Imaginez que votre plutôt récent ennemi (après tout, vous étiez alliés lors de la 2° guerre mondiale), cette espèce de Bolchevik qui veut assassiner le Capital, vous empêche de jouir correctement, bourgeoisement et confortablement de votre nouveau concept, qui illumine pourtant le monde : the american way of life (traduction : la consommation, c’est bon) en vous mettant la honte devant la planète entière.
Nous sommes en 1957, Sputnik, premier satellite artificiel innonde le monde civilisé (par vos soins) d’un joyeux et insolent Bip-Bip-Bip qui signale au passage que c’est l’URSS qui a le pouvoir et qui occupe l’espace.
Avouez qu’il y a de quoi avaler son cigare et se détourner avec dégoût, au moins quelques instants, des cours de la bourse. On peut dire que votre fierté en a pris un coup et a été envoyée elle aussi en orbite. En pleine guerre froide, ça vous contrarie rudement, cet Ennemi qui a la plus grosse puissance de propulsion. Mais c’est bien mal vous connaître : vous créez la NASA et le programme Explorer et inventez un nouveau sport : la conquête de l’Espace et même la course à la Lune (qui n’a rien à voir avec un spectacle du Lido, ni avec un clip de rap West Coast).
Je suis née juste à temps pour assister au résultat de cette quête impossible à la Don Quichotte et voir, entre deux régurgitations, Neil Armstrong éblouir et galvaniser le monde entier avec ce « petit pas pour l’homme et ce grand pas pour l’humanité » (ce à quoi, ayant l’esprit d’à-propos, j’ai répondu « arrrhho », ce que la plupart des témoins ont pris pour un rot de digestion plein de satisfaction).

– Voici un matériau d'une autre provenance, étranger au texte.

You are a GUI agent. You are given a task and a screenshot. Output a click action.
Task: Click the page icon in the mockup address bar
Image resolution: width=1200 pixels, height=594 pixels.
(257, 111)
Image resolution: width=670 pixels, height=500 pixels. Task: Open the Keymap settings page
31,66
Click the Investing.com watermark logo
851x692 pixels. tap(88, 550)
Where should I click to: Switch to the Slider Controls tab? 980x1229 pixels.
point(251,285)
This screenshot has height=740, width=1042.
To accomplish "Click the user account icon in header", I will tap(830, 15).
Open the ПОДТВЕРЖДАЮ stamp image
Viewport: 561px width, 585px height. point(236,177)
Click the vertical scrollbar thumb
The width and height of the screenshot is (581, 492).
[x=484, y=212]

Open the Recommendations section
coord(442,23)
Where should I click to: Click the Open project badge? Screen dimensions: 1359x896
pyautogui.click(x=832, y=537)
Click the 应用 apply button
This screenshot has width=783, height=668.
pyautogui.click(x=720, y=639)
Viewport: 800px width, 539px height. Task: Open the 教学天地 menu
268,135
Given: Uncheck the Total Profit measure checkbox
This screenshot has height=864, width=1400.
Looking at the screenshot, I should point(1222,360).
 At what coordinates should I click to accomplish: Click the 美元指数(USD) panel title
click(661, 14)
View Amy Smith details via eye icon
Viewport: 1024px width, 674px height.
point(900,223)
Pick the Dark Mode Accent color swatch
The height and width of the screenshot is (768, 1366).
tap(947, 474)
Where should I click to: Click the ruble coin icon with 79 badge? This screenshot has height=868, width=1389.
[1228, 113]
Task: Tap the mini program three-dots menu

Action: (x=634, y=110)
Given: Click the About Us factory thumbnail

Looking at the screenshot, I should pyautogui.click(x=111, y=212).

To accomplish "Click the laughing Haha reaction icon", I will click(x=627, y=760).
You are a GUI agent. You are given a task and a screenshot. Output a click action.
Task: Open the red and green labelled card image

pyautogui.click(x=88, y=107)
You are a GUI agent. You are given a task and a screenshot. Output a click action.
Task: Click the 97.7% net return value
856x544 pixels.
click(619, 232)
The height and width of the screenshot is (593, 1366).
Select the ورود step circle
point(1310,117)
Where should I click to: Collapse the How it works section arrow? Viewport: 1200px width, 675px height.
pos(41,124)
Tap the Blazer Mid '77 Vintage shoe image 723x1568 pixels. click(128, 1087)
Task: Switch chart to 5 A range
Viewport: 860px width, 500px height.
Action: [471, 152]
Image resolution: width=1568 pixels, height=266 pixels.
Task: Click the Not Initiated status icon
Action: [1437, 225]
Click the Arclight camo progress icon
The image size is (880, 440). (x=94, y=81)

J’ai longtemps été émerveillée par cette capacité qu’ont eue les Américains de conduire cette fantastique épopée, presqu’onirique ; cette ambition prométhéenne d’aller jusqu’à la lune, qui était l’expression d’une volonté confiante, d’un optimisme inébranlable en les pouvoirs de la science, de la technologie et une foi certaine en la capacité de l’homme à repousser les limites du possible pour toucher à un rêve, et ce dans la lignée des plus grands rêveurs, depuis Cyrano de Bergerac (le vrai, pas Gérard Depardieu) en passant par Mélies.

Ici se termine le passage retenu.